◆ Exercícios propostos ◆
1. Transcreva do trecho sobre Spinoza a passagem que começa em "Nós estamos completamente" e prossegue até "mundo da paixão.".
2. Segundo o trecho sobre Spinoza, em que mundo eu estou quando não sou causa de meus próprios afetos?

── Trecho ──

Nesse sentido, Spinoza é profundamente imoral. Ele possui uma natureza afortunada,
pois o problema moral, o bem e o mal, ele nem mesmo compreende o que isso quer
dizer. O que ele compreende, são os bons encontros, os maus encontros, os aumentos e
diminuições de potência. Assim, ele produz uma ética e de modo algum uma moral. É
por isso que ele marcou Nietzsche com tanta força.

Nós estamos completamente encerrados neste mundo das idéias-afecção e dessas


contínuas variações afetivas de alegria e de tristeza, então ora minha potência de agir
aumenta, que bom, ora ela diminui; mas quer ela aumente, quer ela diminua, eu
permaneço na paixão porque, nos dois casos, eu ainda estou separado de minha potência
de agir, eu não estou de posse dela. Portanto, quando minha potência de agir aumenta,
isso quer dizer que eu estou relativamente menos separado dela, e vice-versa, porém eu
estou formalmente separado de minha potência de agir, eu não estou de posse dela. Em
outros termos, eu não sou causa de meus próprios afetos, e uma vez que eu não sou
causa de meus próprios afetos, eles são produzidos em mim por outra coisa: eu sou
portanto passivo, eu estou no mundo da paixão.

───
── Dados para análise ──

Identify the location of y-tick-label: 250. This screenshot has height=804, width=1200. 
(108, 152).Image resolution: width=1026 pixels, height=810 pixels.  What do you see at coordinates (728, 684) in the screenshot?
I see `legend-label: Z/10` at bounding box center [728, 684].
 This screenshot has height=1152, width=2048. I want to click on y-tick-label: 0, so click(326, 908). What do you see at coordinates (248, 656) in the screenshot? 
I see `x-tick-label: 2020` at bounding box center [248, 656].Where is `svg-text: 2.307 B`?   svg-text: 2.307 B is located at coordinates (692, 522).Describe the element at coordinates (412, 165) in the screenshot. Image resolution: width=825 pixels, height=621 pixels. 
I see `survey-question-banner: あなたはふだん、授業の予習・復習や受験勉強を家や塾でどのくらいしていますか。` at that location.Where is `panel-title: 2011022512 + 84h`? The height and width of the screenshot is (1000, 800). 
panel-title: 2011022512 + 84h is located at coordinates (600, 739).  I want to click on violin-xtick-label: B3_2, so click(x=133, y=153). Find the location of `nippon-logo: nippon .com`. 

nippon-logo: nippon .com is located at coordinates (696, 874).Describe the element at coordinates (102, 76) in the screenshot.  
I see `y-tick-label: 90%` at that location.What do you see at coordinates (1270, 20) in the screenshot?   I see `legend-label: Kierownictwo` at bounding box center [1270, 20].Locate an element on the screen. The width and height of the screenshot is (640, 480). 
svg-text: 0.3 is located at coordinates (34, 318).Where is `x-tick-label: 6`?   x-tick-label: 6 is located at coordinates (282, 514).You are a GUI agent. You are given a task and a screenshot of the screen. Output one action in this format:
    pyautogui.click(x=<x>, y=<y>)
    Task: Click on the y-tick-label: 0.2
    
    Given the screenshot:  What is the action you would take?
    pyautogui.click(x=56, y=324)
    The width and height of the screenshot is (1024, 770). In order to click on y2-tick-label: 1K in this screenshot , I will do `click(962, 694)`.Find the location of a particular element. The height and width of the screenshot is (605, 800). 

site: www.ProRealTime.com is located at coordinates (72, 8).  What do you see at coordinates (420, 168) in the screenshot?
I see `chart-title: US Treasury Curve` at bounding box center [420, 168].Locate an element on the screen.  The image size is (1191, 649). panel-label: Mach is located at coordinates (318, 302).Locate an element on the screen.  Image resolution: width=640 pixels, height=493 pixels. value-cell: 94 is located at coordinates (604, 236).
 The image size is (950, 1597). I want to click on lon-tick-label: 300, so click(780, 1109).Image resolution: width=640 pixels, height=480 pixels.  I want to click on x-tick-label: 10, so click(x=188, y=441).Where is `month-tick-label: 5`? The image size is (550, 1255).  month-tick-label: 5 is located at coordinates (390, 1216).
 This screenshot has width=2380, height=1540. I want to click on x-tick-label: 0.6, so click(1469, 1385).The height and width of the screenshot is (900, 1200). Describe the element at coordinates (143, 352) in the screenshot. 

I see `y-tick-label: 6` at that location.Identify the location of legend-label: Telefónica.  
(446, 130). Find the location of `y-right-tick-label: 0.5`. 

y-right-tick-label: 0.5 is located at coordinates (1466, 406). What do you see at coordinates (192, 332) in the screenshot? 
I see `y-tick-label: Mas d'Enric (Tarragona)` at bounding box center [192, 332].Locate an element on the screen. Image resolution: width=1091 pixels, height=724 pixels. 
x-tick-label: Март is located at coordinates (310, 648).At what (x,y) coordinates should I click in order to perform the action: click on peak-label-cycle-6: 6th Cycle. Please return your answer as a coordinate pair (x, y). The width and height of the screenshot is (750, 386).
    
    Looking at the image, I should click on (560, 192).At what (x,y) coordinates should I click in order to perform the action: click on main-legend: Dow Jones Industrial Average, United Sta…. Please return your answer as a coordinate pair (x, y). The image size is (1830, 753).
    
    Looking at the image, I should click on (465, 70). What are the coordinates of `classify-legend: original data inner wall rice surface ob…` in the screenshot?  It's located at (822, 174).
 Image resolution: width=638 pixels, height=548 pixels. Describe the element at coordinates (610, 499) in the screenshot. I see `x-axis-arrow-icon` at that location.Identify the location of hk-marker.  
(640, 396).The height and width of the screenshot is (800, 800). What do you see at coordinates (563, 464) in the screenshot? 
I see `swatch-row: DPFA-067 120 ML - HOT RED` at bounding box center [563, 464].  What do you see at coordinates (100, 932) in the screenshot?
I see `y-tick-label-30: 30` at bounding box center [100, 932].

───

◆ Respostas escritas ◆
1.
Nós estamos completamente encerrados neste mundo das idéias-afecção e dessas


contínuas variações afetivas de alegria e de tristeza, então ora minha potência de agir
aumenta, que bom, ora ela diminui; mas quer ela aumente, quer ela diminua, eu
permaneço na paixão porque, nos dois casos, eu ainda estou separado de minha potência
de agir, eu não estou de posse dela. Portanto, quando minha potência de agir aumenta,
isso quer dizer que eu estou relativamente menos separado dela, e vice-versa, porém eu
estou formalmente separado de minha potência de agir, eu não estou de posse dela. Em
outros termos, eu não sou causa de meus próprios afetos, e uma vez que eu não sou
causa de meus próprios afetos, eles são produzidos em mim por outra coisa: eu sou
portanto passivo, eu estou no mundo da paixão.

2. No mundo da paixão, pois sou passivo.